Читать книгу The Expositor's Bible: Judges and Ruth онлайн | страница 34

The storm, the pestilence have a providential errand. They urge men to prudence and effort; they prevent communities from settling on their lees. But the hero has a higher range of usefulness. It is not mere prudence he represents, but the passion for justice. For right against might, for liberty against oppression he contends, and in striking his blow he compels his generation to take into account morality and the will of God. He may not see far, but at least he stirs inquiry as to the right way, and though thousands die in the conflict he awakens there is a real gain which the coming age inherits. Such a one, however faulty however, as we may say, earthly, is yet far above mere earthly levels. His moral concepts may be poor and low compared with ours; but the heat that moves him is not of sense, not of clay. Obstructed it is by the ignorance and sin of our human estate, nevertheless it is a supernatural power, and so far as it works in any degree for righteousness, freedom, the realization of God, the man is a hero of faith.
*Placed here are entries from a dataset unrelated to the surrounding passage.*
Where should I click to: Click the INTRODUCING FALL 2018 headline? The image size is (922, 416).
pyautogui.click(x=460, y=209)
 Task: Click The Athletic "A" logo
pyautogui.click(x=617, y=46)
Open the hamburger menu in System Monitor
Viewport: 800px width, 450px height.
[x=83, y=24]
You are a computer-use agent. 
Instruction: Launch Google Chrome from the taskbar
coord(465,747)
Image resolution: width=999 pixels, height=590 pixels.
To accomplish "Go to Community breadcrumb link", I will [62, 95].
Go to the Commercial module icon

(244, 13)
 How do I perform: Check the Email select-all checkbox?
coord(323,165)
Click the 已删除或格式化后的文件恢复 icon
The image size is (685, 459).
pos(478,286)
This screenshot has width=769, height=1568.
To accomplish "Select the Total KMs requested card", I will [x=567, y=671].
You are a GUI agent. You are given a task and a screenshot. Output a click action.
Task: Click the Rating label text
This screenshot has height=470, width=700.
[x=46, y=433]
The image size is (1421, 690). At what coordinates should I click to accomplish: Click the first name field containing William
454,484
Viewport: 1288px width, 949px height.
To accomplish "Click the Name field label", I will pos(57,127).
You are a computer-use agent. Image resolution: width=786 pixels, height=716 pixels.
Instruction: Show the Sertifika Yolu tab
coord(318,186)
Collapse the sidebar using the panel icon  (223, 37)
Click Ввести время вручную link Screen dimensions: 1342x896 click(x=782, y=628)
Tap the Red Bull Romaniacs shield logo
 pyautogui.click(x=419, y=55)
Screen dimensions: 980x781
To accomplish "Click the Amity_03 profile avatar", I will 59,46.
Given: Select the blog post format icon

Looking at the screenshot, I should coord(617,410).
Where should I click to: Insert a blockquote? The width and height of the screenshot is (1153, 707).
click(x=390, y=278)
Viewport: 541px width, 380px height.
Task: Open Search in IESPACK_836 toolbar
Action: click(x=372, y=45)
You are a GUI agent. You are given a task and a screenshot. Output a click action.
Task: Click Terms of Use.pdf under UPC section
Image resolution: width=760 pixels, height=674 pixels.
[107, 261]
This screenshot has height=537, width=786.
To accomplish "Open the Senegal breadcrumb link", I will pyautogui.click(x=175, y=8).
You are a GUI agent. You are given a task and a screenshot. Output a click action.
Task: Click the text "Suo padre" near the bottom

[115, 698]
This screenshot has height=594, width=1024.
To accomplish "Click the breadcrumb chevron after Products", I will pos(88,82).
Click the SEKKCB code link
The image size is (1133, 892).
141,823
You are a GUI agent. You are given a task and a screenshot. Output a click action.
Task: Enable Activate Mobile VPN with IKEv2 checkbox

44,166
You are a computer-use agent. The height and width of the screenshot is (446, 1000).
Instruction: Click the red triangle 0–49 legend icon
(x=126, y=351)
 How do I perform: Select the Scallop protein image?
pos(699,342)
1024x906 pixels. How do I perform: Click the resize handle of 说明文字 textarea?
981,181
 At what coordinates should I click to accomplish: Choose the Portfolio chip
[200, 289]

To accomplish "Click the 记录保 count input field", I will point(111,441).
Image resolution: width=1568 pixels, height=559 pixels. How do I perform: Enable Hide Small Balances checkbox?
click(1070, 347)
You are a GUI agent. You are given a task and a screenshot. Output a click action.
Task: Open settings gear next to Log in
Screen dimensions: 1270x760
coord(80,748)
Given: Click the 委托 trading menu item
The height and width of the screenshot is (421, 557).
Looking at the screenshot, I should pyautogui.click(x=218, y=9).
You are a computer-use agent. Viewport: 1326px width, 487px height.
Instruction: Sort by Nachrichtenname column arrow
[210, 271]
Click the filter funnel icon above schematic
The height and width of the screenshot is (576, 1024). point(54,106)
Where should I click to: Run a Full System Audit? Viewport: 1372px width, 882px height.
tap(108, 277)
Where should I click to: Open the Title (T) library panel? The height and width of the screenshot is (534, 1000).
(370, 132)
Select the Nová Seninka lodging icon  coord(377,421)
We do not affirm here that God approves or inspires all that is done by the leaders of a suffering people in the way of vindicating what they deem their rights. Moreover, there are claims and rights so-called for which it is impious to shed a drop of blood. But if the state of humanity is such that the Son of God must die for it, is there any room to wonder that men have to die for it? Given a cause like that of Israel, a need of the whole world which Israel only could meet, and the men who unselfishly, at the risk of death, did their part in the front of the struggle which that cause and that need demanded, though they slew their thousands, were not men of whom the Christian teacher needs be afraid to speak. And there have been many such in all nations, for the principle by which we judge is of the broadest application,—men who have led the forlorn hopes of nations, driven back the march of tyrants, given law and order to an unsettled land.

Judge after judge was "raised up"—the word is true—and rallied the tribes of Israel, and while each lived there were renewed energy and prosperity. But the moral revival was never in the deeps of life and no deliverance was permanent. It is only a faithful nation that can use freedom. Neither trouble nor release from trouble will certainly make either a man or a people steadily true to the best. Unless there is along with trouble a conviction of spiritual need and failure, men will forget the prayers and vows they made in their extremity. Thus in the history of Israel, as in the history of many a soul, periods of suffering and of prosperity succeed each other and there is no distinct growth of the religious life. All these experiences are meant to throw men back upon the seriousness of duty, and the great purpose God has in their existence. We must repent not because we are in pain or grief, but because we are estranged from the Holy One and have denied the God of Salvation. Until the soul comes to this it only struggles out of one pit to fall into another.